Jun潤

ARGYLLE/アーガイルのJun潤のネタバレレビュー・内容・結末

ARGYLLE/アーガイル(2024年製作の映画)
3.6

このレビューはネタバレを含みます

2024.03.05

『キングスマン』シリーズのマシュー・ヴォーン監督作品。
『キングスマン』シリーズどころか同監督作品をまだ見たことがないので、新鮮な気持ちで今回鑑賞です。

怪しげな雰囲気の店内で相対する色男と妖艶な美女。
男の正体はスパイ、エージェント“アーガイル”。
女性の持つ機密情報を狙い、同僚エージェントと共にギリシャの街を駆けるアーガイル。
しかし、手に入れた情報は、アーガイルの雇い主と、敵対しているはずの女性の雇い主が同じという衝撃の事実だった。
アーガイルは真実を求めてさらなる行動を開始するー、という、エリー・コンウェイによる小説シリーズ『アーガイル』第4巻。
早くも続編が期待され、エリーは執筆に取り掛かるが、母のルースにダメ出しされ、書き直そうとするもなかなかアイデアが浮かばない。
リフレッシュを兼ねて実家に帰省しようと電車に乗り込んだところ、『アーガイル』の大ファンだという男性、エイダン・ワイルドに声をかけられる。
気になったエリーがエイダンに職業を尋ねると、彼はスパイだと答え、その直後、謎の男たちが武器を持ってエリーに襲い掛かる。
状況を理解できないまま、エリーはエイダンと共に電車を脱出し、『アーガイル』第5巻の舞台として構想していたロンドンに連れ出される。
そこでエリーがエイダンから聞かされたのは、『アーガイル』の内容が、実在する秘密組織“ディヴィジョン”の長官、リッターの悪事を暴こうとしている状況とほぼ同じであるという事実だった。
『アーガイル』の次の展開がディヴィジョンの秘密を記録したファイルの隠し場所に繋がると考えたリッターとエイダンが、エリーを狙っていた。
ロンドンでファイルの隠し場所に関するヒントを得たエリーだったが、エイダンのことを信用しきれず、両親にロンドンまで来るよう説得するが、現れた彼女の父親はリッターだった!
果たしてエリーの運命は、そして、隠された衝撃の真実とはー!?

なるほどそういう感じか。
中盤まではちょっと趣向を凝らしているけど普通のスパイアクションもの、中盤以降は本当に普通のスパイアクションもの。
フィクションと現実のオーバーラップや、色とりどりの煙やダンスを取り入れた銃撃シーン、重油の上を滑るスケートアクション、巨大タンカーの甲板での一対一など、見どころもあったにはあったものの個人的にはあまり刺さらず……。
序盤の明らかにフィクションな場面のCG合成が他の場面よりも荒かったのはちょっと笑いました。

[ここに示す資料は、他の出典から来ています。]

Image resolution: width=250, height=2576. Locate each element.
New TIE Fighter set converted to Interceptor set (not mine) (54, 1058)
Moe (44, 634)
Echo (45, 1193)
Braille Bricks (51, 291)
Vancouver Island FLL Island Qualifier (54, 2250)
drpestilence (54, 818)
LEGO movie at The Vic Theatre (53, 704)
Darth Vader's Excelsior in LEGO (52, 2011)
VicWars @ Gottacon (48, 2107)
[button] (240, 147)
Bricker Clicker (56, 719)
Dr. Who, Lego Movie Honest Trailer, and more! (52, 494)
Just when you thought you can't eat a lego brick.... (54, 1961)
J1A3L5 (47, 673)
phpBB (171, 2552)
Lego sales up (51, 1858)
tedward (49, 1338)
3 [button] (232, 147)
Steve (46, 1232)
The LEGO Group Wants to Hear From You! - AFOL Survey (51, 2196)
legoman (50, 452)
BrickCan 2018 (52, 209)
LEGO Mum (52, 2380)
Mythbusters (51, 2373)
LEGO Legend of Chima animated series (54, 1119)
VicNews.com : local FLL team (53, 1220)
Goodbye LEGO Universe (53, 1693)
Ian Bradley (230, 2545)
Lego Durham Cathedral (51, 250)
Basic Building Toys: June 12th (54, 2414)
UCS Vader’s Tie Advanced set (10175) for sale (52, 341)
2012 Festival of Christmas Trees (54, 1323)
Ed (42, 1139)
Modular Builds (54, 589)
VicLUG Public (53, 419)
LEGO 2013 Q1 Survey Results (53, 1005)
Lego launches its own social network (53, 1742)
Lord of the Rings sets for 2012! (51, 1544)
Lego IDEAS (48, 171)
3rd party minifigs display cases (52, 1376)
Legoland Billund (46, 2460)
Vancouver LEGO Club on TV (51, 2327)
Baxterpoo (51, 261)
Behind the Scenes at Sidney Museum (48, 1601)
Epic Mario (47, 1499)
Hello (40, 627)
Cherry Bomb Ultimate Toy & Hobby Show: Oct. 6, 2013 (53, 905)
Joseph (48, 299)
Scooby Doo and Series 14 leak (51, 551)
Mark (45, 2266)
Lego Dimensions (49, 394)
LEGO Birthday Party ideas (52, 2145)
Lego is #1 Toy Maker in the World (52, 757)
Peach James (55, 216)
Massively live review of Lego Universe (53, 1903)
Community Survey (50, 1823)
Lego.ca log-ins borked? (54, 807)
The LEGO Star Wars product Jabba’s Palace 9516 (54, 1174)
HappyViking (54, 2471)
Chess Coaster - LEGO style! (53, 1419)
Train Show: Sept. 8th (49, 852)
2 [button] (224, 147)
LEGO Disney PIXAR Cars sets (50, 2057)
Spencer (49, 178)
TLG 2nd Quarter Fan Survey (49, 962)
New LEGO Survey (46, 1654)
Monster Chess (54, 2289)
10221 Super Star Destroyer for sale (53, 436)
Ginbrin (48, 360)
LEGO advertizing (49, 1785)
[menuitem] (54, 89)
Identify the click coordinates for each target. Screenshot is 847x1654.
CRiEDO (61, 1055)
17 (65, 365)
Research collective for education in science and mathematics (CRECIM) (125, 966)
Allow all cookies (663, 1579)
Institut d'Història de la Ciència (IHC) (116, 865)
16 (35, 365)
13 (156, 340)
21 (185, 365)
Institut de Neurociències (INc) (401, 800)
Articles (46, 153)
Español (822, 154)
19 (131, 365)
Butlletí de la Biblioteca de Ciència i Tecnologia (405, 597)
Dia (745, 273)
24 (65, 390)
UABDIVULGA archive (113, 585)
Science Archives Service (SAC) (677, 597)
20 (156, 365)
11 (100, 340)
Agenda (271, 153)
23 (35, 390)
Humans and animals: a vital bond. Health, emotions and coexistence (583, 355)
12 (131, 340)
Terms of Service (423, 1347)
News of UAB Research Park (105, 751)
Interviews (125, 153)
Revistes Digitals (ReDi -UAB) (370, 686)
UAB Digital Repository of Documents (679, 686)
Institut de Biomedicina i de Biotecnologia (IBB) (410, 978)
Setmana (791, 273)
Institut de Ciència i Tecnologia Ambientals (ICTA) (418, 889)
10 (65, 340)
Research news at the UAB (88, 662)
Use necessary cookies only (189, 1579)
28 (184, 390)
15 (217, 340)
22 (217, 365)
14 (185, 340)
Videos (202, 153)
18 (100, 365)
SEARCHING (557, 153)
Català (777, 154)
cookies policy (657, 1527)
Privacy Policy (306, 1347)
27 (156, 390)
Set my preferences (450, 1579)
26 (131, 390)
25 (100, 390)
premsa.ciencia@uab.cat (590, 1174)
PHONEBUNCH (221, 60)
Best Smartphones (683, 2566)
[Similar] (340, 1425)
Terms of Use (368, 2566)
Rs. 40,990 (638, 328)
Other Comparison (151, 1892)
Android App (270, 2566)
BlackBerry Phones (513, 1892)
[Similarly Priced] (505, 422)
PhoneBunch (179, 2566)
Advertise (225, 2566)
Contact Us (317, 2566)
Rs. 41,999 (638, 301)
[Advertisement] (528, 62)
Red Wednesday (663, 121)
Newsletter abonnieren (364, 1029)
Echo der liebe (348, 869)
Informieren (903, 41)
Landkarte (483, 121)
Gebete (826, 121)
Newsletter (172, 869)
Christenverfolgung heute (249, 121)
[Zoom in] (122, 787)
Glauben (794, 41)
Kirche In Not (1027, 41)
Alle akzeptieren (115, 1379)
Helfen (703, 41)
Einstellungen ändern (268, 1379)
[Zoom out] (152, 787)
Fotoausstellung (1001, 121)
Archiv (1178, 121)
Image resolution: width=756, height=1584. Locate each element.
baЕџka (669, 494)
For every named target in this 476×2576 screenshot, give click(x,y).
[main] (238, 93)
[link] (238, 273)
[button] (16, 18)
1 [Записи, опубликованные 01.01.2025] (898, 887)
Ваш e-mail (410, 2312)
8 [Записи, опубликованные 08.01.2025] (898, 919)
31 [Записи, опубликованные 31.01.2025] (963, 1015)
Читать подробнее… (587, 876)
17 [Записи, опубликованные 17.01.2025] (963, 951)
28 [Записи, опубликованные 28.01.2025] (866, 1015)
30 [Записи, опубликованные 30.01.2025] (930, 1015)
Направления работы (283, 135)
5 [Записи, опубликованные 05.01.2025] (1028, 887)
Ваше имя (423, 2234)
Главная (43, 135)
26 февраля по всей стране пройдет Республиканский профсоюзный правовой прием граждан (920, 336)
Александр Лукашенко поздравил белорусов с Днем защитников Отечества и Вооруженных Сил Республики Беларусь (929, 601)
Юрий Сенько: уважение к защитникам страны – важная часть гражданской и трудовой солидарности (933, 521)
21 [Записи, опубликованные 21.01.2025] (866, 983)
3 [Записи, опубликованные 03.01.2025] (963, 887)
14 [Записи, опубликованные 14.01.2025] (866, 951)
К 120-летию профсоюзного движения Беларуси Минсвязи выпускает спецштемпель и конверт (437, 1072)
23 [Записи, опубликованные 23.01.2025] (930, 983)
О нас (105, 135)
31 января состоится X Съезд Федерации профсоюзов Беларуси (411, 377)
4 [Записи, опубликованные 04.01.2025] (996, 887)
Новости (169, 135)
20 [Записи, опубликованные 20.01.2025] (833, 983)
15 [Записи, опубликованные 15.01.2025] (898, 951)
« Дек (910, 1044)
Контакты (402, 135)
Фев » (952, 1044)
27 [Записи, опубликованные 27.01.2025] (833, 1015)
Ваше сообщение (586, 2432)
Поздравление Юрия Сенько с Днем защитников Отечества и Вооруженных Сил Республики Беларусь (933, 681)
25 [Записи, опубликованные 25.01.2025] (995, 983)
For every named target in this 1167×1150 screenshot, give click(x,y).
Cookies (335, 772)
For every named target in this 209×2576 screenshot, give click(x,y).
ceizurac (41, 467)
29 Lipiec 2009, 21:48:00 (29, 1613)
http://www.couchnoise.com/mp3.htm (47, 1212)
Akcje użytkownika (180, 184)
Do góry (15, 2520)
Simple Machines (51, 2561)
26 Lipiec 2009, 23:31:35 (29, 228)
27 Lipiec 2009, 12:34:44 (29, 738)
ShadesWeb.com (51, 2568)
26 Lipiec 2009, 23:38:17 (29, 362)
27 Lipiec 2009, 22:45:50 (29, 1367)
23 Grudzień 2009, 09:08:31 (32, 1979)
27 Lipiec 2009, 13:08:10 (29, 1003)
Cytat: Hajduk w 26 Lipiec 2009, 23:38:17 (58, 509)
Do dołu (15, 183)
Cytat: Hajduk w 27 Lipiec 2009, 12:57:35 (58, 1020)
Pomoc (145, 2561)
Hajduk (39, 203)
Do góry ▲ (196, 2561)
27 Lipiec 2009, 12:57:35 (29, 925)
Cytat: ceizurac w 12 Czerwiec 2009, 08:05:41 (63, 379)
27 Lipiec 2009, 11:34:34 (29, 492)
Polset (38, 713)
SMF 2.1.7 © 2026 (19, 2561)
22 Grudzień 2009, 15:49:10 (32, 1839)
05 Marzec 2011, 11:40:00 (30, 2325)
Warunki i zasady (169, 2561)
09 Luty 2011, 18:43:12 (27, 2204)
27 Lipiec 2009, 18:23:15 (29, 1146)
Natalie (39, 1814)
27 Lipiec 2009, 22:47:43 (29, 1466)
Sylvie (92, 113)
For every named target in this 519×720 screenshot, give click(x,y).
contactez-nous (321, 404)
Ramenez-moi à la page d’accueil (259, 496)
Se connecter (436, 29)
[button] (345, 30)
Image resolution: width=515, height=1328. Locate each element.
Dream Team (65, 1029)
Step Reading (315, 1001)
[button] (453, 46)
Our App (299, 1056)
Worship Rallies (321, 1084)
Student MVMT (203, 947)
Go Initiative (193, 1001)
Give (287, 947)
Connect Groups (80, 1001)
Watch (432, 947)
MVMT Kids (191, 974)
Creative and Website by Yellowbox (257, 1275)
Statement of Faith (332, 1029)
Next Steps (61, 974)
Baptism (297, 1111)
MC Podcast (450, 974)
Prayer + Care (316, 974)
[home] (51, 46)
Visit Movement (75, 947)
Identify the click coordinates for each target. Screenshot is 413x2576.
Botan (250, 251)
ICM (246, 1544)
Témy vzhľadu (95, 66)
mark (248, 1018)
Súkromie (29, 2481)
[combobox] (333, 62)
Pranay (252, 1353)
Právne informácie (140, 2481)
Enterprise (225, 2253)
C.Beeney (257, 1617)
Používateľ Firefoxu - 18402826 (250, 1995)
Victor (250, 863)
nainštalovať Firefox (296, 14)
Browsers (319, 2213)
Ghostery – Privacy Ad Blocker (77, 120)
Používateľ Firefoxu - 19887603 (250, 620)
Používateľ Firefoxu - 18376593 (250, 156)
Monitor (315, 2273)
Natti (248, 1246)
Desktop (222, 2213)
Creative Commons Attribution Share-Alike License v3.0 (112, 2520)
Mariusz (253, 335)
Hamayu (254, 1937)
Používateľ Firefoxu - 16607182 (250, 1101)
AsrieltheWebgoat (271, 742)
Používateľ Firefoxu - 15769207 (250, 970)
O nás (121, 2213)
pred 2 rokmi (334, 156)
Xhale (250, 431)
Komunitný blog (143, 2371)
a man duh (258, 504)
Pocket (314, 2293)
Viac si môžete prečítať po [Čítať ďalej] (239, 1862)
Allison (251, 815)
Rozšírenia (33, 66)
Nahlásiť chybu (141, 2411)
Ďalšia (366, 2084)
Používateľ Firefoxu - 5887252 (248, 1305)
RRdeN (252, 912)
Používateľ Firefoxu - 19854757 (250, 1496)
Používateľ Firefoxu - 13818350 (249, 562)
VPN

序盤の時点で気になっていたのは、小説の中のアーガイルと現実のエリー共に、行動原理や人物の背景が見え辛かったことですね。
最初に語られたのが第4巻の内容ということで、物語の途中であることもある程度仕方ないのかもしれませんが、アーガイルの任務の目的や、アーガイルのエージェントとしての特徴が語られていなかったため、現実とのリンクを感じにくかったです。
また、エリーとしての為人や細かい所作、言動などが、キャラクター造形だけでなく、中盤以降の展開にも繋がっていってほしいのに、中盤まででは本当にただの小説家にしか見えませんでした。
なので急に実は記憶を失った凄腕エージェントだったんですって言われても、腹落ちもし辛いし、唐突な後付けのようにも感じてしまいました。

エリーを演じたブライス・ダラス・ハワードがあんなに動けるとは思ってもいなかったのですが、もしかして彼女の出演作をずっと見てきた人からしたら今作の展開も予想できていたのではと思うと、個人的には悔しさもありますね。笑
サム・ロックウェルが演じたエイダンと、ヘンリー・カヴィルが演じたアーガイルの印象が、観る前と観た後で印象が正反対になるのは面白かったです。

エリー/レイチェルというキャラクターについて考えると、記憶を失う前の自分と記憶を失ってからの自分、どちらか一方ではなく両方合わせて今とこれからの自分というのは、記憶喪失ものにある王道展開の一つだと思うのでこれはこれで良かったと思いました。
しかし彼女の設定にも今作のストーリーにも、どうしても出オチ感があり、3部作を意図しているというシリーズの今後については不安を拭いきれませんね。

ミドルクレジットシーンには『キングスマン』シリーズ出演キャストのカメオ出演があったとのこと。
名称やキャラクターの名前も出てきましたが未視聴側からしたらなんのこっちゃと、鑑賞後もしばらく意図がよくわかりませんでしたが、エリーが脳内で作り出していたアーガイルも、エージェントとして過去にレイチェルと任務を共にしていたから生まれたのかもしれないねという、今作独自の仕掛けだったのかもしれません。